Дон Хуан спросил меня:
— Понравилась тебе эта ночь? Или была ужасной? Я ответил, что ночь была поистине великолепной.
— Как твоя головная боль? Очень было плохо?
— Головная боль была такой же сильной, как и все остальное. Это была самая сильная боль, какую мне только довелось испытать.
— Удержит ли тебя это от желания попробовать силу травы дьявола еще раз?
— Не знаю. Сейчас я этого не хочу. Но позднее — может, и захочу. Я действительно не знаю, дон Хуан.
У меня был серьезный вопрос. Я знал, что он будет уклоняться от ответа, и поэтому ждал, что он сам коснется этой темы, — и прождал весь день. Наконец, уже перед отъездом, пришлось все-таки спросить:
— Так я летал, дон Хуан?
— Ты же мне сам сказал. Разве нет?
— Я знаю, дон Хуан. Я имею в виду — тело мое летало? Я что — взлетел как птица?

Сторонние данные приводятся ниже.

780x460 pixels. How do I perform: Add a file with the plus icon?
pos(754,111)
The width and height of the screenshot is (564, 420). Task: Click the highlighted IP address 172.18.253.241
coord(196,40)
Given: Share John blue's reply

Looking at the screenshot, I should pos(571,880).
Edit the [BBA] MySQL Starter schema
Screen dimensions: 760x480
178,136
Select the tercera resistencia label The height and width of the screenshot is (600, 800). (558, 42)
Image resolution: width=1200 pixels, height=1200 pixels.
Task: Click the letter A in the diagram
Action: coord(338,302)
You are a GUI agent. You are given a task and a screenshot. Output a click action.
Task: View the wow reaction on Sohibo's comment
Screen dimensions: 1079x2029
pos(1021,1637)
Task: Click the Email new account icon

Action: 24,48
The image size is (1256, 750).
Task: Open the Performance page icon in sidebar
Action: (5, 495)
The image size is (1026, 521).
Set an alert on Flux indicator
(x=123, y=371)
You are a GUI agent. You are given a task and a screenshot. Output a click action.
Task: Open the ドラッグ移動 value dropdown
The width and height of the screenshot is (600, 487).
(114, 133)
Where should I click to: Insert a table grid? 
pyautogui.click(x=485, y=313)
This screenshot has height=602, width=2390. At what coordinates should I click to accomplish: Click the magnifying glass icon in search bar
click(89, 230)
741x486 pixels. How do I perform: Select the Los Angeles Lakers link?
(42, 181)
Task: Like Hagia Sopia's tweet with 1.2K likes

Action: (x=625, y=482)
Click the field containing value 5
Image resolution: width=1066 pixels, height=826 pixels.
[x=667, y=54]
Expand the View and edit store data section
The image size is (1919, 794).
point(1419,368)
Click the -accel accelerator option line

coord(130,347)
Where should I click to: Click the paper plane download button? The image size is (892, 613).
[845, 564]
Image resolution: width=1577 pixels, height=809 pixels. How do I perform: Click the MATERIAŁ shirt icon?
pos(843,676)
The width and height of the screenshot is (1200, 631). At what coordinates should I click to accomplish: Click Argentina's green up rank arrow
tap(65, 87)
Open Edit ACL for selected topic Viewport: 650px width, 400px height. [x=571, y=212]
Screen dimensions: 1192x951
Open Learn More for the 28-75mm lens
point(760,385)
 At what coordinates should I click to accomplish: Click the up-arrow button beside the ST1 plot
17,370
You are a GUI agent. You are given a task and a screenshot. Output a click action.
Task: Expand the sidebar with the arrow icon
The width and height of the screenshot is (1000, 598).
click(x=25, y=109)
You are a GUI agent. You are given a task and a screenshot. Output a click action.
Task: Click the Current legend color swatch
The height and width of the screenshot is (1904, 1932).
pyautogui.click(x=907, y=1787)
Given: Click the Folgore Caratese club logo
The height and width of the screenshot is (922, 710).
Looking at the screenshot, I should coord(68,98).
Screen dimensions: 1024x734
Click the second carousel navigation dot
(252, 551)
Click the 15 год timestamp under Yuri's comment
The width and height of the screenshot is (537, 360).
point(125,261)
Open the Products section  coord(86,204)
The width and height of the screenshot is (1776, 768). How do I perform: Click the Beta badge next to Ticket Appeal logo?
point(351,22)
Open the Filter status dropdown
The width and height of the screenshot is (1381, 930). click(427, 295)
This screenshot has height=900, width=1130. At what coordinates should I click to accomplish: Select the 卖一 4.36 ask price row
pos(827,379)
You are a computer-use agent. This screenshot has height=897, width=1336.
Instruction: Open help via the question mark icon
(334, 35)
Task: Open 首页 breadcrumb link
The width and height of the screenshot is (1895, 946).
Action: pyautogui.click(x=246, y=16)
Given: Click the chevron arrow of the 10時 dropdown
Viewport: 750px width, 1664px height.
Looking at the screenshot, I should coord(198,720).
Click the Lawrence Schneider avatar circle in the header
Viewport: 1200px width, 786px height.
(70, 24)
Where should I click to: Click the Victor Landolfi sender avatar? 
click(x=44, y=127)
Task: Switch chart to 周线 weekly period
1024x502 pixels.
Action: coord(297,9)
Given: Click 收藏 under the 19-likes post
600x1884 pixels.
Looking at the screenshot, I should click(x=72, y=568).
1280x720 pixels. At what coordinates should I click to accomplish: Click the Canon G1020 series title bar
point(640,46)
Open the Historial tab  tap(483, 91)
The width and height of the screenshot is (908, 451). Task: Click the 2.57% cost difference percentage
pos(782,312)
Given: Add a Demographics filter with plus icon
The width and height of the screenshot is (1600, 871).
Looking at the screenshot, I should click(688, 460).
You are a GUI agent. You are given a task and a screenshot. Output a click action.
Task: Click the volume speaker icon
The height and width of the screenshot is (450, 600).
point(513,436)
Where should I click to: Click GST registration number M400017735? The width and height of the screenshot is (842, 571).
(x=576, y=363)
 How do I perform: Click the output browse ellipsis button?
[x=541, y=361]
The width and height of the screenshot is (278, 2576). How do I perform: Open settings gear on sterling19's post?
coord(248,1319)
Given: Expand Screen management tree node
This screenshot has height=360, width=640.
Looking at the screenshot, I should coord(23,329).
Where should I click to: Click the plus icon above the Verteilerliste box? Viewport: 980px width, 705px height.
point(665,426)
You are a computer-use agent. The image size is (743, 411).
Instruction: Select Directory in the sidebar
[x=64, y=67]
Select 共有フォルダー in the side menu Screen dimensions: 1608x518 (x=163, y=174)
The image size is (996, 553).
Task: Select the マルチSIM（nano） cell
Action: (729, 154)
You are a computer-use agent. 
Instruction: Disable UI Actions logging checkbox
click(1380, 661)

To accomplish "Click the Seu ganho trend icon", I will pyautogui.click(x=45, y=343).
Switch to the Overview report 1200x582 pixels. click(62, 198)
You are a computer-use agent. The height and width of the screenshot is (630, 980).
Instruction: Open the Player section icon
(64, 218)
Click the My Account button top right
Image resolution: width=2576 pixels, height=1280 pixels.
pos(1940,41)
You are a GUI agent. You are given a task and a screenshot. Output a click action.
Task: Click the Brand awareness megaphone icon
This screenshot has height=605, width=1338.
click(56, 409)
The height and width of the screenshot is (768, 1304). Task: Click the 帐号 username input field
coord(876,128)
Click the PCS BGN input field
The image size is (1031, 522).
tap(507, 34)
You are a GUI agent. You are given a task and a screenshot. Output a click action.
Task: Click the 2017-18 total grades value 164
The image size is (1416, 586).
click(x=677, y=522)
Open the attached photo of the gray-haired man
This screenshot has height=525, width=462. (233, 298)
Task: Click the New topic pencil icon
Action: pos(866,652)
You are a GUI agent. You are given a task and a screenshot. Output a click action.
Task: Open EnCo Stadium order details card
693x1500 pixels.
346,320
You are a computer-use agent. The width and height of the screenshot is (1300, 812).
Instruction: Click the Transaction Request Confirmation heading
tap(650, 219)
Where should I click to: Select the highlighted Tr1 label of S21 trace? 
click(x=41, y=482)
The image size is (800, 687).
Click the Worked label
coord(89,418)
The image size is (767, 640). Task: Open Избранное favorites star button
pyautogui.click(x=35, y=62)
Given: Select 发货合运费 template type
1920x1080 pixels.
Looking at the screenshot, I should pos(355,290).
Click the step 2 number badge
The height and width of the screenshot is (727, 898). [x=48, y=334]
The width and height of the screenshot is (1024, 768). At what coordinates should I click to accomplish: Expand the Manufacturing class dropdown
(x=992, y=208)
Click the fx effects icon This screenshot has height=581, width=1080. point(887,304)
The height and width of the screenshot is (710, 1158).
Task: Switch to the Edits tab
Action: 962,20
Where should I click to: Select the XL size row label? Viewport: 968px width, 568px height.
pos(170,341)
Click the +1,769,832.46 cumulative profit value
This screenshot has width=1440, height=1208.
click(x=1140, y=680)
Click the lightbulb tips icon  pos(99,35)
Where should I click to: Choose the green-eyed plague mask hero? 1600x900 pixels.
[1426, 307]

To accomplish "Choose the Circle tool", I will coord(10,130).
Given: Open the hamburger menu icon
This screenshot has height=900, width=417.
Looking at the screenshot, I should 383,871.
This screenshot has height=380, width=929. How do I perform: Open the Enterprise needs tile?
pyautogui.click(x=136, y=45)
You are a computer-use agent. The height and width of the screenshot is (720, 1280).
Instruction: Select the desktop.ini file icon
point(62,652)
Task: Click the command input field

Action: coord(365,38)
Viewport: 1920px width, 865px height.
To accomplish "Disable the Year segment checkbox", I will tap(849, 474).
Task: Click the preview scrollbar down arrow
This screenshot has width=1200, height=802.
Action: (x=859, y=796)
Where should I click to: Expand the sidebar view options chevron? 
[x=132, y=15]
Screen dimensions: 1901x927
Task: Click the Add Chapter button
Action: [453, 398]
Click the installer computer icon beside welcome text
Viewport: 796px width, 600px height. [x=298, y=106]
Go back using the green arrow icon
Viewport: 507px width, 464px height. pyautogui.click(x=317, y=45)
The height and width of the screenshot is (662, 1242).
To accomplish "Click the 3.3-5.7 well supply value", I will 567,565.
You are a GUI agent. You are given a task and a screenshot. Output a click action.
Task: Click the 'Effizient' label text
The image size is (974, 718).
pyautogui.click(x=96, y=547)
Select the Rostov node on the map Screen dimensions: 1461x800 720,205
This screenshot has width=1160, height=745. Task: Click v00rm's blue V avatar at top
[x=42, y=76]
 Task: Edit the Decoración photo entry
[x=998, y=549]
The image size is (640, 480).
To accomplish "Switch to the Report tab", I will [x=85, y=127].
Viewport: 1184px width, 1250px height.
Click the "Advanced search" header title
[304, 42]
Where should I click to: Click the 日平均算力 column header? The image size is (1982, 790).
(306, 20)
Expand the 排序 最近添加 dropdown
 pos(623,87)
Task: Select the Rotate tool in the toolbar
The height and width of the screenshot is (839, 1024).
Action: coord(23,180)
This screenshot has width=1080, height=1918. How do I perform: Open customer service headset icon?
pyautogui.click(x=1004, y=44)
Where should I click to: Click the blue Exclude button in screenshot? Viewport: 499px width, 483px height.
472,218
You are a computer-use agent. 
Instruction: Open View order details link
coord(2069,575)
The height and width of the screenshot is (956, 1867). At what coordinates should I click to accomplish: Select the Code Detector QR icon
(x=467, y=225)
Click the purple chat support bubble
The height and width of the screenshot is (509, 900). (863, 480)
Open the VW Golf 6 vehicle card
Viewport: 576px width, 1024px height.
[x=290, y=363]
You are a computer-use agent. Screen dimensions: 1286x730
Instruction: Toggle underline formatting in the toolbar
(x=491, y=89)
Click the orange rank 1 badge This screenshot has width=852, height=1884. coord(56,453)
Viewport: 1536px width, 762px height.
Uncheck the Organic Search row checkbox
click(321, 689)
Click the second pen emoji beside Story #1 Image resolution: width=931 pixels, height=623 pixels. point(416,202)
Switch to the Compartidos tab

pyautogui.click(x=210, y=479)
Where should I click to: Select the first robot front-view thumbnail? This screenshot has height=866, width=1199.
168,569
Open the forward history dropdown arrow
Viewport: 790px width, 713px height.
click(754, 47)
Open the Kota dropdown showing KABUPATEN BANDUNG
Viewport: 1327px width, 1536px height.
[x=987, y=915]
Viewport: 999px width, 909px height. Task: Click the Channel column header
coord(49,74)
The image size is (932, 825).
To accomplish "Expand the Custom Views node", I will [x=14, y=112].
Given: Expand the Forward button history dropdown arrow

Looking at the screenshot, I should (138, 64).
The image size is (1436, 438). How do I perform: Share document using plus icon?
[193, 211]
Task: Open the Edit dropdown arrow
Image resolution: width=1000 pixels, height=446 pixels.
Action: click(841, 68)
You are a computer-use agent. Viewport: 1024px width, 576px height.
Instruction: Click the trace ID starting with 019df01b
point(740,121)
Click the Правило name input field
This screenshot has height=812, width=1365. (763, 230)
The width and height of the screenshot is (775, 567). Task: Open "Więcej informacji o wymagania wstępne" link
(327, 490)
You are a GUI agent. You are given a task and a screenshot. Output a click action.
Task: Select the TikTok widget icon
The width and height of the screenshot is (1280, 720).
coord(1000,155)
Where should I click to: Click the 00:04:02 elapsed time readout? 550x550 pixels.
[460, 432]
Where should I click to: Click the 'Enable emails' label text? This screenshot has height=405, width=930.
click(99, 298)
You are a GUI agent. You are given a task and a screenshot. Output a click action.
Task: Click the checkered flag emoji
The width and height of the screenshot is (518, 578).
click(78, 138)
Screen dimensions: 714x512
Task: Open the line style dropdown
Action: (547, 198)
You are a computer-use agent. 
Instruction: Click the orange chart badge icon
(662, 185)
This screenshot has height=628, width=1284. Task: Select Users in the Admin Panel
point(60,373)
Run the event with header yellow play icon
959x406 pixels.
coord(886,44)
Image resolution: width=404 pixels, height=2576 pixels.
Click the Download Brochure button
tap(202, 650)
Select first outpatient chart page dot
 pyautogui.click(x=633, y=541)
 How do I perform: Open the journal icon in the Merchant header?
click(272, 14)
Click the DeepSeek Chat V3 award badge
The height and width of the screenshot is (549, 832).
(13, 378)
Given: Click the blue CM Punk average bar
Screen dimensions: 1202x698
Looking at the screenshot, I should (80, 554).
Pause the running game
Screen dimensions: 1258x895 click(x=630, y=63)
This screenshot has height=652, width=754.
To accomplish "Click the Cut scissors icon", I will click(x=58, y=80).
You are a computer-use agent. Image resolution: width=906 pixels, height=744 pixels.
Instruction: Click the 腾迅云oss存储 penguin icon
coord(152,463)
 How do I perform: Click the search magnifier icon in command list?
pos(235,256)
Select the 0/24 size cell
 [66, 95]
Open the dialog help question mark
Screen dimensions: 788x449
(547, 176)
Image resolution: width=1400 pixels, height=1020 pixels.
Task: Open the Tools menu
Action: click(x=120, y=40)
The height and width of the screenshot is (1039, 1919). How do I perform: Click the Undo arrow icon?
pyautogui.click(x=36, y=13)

— Ты всегда задаешь вопросы, на которые я не могу ответить. Ты летал. Для этого и существует вторая порция травы дьявола. Когда примешь ее больше, научишься полетам в совершенстве. Это вовсе не просто. Человек летает с помощью второй порции травы дьявола. Это все, что я могу тебе сказать. А то, что ты хочешь узнать, не имеет смысла. Птицы летают как птицы, а человек, который принял траву дьявола, летает как человек, принявший траву дьявола (el enyerbado vuela asi).
— Так же как птицы? (Asi como los pajaros?)
— Нет — как человек, принявший траву дьявола.
— Значит, на самом деле я не летал, да, дон Хуан? Я летал в своем воображении. Только в своем уме. Где тогда было мое тело?
— В кустах, — отрезал он и тут уже совсем зашелся от смеха. — Беда твоя в том, что ты понимаешь все на один-единственный манер. Ты не веришь, что человек летает, — а брухо может переместиться на тысячу миль в одну секунду, чтобы посмотреть, что там происходит. Он способен нанести удар врагу, находящемуся очень далеко. Так летает он или нет?
— Видишь ли, дон Хуан, мы с тобой о разном говорим. Допустим, один из моих друзей-студентов был бы здесь со мной, когда я принимал траву дьявола. Увидел бы он меня летающим?
— Ну вот, опять ты со своими вопросами о том, что будет, если бы… Бесполезно разговаривать таким образом. Если твой друг или кто-то еще примет вторую порцию травы, единственное, что он сможет делать, — это летать. Ну а если он просто наблюдает за тобой, то может увидеть тебя летящим, а может и не увидеть. Это зависит от человека.
— Но я хочу сказать, дон Хуан, что, если мы с тобой смотрим на птицу и видим ее летящей, мы ведь согласимся, что она летает. А если бы двое моих друзей видели меня летящим — как это было прошлой ночью, — согласились бы они, что я летал?
— Ну, наверное, да. Ты согласен с тем, что птицы летают, потому что видел их летящими. Полет обычен для птиц. Но ты не согласишься с другими вещами, которые делают птицы, потому что не видел никогда, как они это делают. Если бы твои друзья знали о людях, летающих с помощью травы дьявола, — тогда они согласились бы.
— Давай я скажу это по-другому, дон Хуан. Я вот что имею в виду: если я привяжу себя к скале тяжелой цепью, то буду летать точно так же, потому что мое тело не имеет никакого отношения к моему полету, правильно?
Дон Хуан взглянул на меня с недоверием.
— Если ты привяжешь себя к скале, — сказал он, — то боюсь, тебе придется летать вместе со скалой и тяжелой цепью.